(Records shown Opens)
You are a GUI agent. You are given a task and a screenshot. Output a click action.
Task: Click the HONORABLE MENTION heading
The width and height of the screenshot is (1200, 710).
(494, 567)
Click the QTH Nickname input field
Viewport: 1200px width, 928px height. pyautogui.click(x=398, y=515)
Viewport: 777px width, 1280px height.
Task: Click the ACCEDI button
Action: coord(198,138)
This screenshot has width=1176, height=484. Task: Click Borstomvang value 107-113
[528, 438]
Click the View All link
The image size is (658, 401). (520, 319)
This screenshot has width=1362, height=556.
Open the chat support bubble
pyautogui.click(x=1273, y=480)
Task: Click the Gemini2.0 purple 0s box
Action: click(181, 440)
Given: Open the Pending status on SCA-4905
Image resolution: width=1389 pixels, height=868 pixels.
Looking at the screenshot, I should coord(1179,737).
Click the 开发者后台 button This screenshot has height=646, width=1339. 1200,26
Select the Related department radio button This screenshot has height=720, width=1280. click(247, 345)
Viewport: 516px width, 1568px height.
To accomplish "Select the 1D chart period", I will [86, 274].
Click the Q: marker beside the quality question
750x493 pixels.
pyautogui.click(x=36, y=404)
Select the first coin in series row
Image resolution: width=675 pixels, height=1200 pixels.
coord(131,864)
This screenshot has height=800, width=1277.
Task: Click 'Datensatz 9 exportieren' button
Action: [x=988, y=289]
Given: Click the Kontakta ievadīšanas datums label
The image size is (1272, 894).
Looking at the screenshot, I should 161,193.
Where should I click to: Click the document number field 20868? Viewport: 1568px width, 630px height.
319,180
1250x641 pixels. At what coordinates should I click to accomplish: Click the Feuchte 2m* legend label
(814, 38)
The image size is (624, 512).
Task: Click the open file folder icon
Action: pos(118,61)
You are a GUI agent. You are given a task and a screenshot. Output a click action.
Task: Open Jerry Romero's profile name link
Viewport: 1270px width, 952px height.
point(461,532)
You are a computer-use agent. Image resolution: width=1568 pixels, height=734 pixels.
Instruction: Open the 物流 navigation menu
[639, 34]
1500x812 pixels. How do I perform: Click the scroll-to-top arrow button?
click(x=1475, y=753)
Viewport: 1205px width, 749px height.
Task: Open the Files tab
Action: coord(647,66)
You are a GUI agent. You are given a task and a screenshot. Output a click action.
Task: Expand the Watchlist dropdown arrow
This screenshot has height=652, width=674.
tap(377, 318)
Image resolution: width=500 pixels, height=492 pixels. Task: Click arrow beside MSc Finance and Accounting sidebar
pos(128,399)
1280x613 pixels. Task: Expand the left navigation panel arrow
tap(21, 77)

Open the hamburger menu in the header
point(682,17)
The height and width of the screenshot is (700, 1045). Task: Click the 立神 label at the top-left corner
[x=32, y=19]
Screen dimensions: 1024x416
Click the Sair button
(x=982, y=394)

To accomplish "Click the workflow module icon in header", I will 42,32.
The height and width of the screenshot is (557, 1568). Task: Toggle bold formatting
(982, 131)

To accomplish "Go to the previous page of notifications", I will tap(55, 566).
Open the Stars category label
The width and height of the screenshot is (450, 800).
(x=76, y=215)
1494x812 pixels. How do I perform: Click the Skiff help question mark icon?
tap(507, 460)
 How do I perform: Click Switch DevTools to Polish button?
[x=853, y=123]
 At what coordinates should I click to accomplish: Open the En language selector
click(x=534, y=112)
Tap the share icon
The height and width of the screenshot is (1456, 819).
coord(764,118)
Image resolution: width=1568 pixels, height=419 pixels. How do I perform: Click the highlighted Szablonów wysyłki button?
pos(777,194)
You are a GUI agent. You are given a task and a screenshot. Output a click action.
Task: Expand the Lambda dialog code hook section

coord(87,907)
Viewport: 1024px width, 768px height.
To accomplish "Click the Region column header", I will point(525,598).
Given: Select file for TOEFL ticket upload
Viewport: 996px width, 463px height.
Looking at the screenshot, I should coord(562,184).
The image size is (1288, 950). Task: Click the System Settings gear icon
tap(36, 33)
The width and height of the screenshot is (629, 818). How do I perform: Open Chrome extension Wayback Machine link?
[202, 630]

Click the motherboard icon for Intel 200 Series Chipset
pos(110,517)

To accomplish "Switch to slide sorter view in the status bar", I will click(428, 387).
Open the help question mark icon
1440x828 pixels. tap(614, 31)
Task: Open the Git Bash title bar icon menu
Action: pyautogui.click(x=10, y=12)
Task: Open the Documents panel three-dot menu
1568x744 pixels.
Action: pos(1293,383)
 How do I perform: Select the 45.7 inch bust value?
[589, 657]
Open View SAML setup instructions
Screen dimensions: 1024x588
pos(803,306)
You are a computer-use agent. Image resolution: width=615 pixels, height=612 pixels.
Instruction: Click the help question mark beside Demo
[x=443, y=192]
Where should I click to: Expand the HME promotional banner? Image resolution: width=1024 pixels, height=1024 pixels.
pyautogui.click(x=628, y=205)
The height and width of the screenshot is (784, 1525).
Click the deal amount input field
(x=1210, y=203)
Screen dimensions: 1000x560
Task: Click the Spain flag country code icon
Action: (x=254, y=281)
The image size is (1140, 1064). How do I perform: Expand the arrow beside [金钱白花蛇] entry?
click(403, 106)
(Records shown Closes)
Problem requirements - Each record shown above must be reproduced exactly.

Written answer -
You are a GUI agent. You are given a task and a screenshot. Output a click action.
Task: Click the HONORABLE MENTION heading
The width and height of the screenshot is (1200, 710).
(494, 567)
Click the QTH Nickname input field
Viewport: 1200px width, 928px height. pyautogui.click(x=398, y=515)
Viewport: 777px width, 1280px height.
Task: Click the ACCEDI button
Action: coord(198,138)
This screenshot has width=1176, height=484. Task: Click Borstomvang value 107-113
[528, 438]
Click the View All link
The image size is (658, 401). (520, 319)
This screenshot has width=1362, height=556.
Open the chat support bubble
pyautogui.click(x=1273, y=480)
Task: Click the Gemini2.0 purple 0s box
Action: click(181, 440)
Given: Open the Pending status on SCA-4905
Image resolution: width=1389 pixels, height=868 pixels.
Looking at the screenshot, I should coord(1179,737).
Click the 开发者后台 button This screenshot has height=646, width=1339. 1200,26
Select the Related department radio button This screenshot has height=720, width=1280. click(247, 345)
Viewport: 516px width, 1568px height.
To accomplish "Select the 1D chart period", I will [86, 274].
Click the Q: marker beside the quality question
750x493 pixels.
pyautogui.click(x=36, y=404)
Select the first coin in series row
Image resolution: width=675 pixels, height=1200 pixels.
coord(131,864)
This screenshot has height=800, width=1277.
Task: Click 'Datensatz 9 exportieren' button
Action: [x=988, y=289]
Given: Click the Kontakta ievadīšanas datums label
The image size is (1272, 894).
Looking at the screenshot, I should 161,193.
Where should I click to: Click the document number field 20868? Viewport: 1568px width, 630px height.
319,180
1250x641 pixels. At what coordinates should I click to accomplish: Click the Feuchte 2m* legend label
(814, 38)
The image size is (624, 512).
Task: Click the open file folder icon
Action: pos(118,61)
You are a GUI agent. You are given a task and a screenshot. Output a click action.
Task: Open Jerry Romero's profile name link
Viewport: 1270px width, 952px height.
point(461,532)
You are a computer-use agent. Image resolution: width=1568 pixels, height=734 pixels.
Instruction: Open the 物流 navigation menu
[639, 34]
1500x812 pixels. How do I perform: Click the scroll-to-top arrow button?
click(x=1475, y=753)
Viewport: 1205px width, 749px height.
Task: Open the Files tab
Action: coord(647,66)
You are a GUI agent. You are given a task and a screenshot. Output a click action.
Task: Expand the Watchlist dropdown arrow
This screenshot has height=652, width=674.
tap(377, 318)
Image resolution: width=500 pixels, height=492 pixels. Task: Click arrow beside MSc Finance and Accounting sidebar
pos(128,399)
1280x613 pixels. Task: Expand the left navigation panel arrow
tap(21, 77)

Open the hamburger menu in the header
point(682,17)
The height and width of the screenshot is (700, 1045). Task: Click the 立神 label at the top-left corner
[x=32, y=19]
Screen dimensions: 1024x416
Click the Sair button
(x=982, y=394)

To accomplish "Click the workflow module icon in header", I will 42,32.
The height and width of the screenshot is (557, 1568). Task: Toggle bold formatting
(982, 131)

To accomplish "Go to the previous page of notifications", I will tap(55, 566).
Open the Stars category label
The width and height of the screenshot is (450, 800).
(x=76, y=215)
1494x812 pixels. How do I perform: Click the Skiff help question mark icon?
tap(507, 460)
 How do I perform: Click Switch DevTools to Polish button?
[x=853, y=123]
 At what coordinates should I click to accomplish: Open the En language selector
click(x=534, y=112)
Tap the share icon
The height and width of the screenshot is (1456, 819).
coord(764,118)
Image resolution: width=1568 pixels, height=419 pixels. How do I perform: Click the highlighted Szablonów wysyłki button?
pos(777,194)
You are a GUI agent. You are given a task and a screenshot. Output a click action.
Task: Expand the Lambda dialog code hook section

coord(87,907)
Viewport: 1024px width, 768px height.
To accomplish "Click the Region column header", I will point(525,598).
Given: Select file for TOEFL ticket upload
Viewport: 996px width, 463px height.
Looking at the screenshot, I should coord(562,184).
The image size is (1288, 950). Task: Click the System Settings gear icon
tap(36, 33)
The width and height of the screenshot is (629, 818). How do I perform: Open Chrome extension Wayback Machine link?
[202, 630]

Click the motherboard icon for Intel 200 Series Chipset
pos(110,517)

To accomplish "Switch to slide sorter view in the status bar", I will click(428, 387).
Open the help question mark icon
1440x828 pixels. tap(614, 31)
Task: Open the Git Bash title bar icon menu
Action: pyautogui.click(x=10, y=12)
Task: Open the Documents panel three-dot menu
1568x744 pixels.
Action: pos(1293,383)
 How do I perform: Select the 45.7 inch bust value?
[589, 657]
Open View SAML setup instructions
Screen dimensions: 1024x588
pos(803,306)
You are a computer-use agent. Image resolution: width=615 pixels, height=612 pixels.
Instruction: Click the help question mark beside Demo
[x=443, y=192]
Where should I click to: Expand the HME promotional banner? Image resolution: width=1024 pixels, height=1024 pixels.
pyautogui.click(x=628, y=205)
The height and width of the screenshot is (784, 1525).
Click the deal amount input field
(x=1210, y=203)
Screen dimensions: 1000x560
Task: Click the Spain flag country code icon
Action: (x=254, y=281)
The image size is (1140, 1064). How do I perform: Expand the arrow beside [金钱白花蛇] entry?
click(403, 106)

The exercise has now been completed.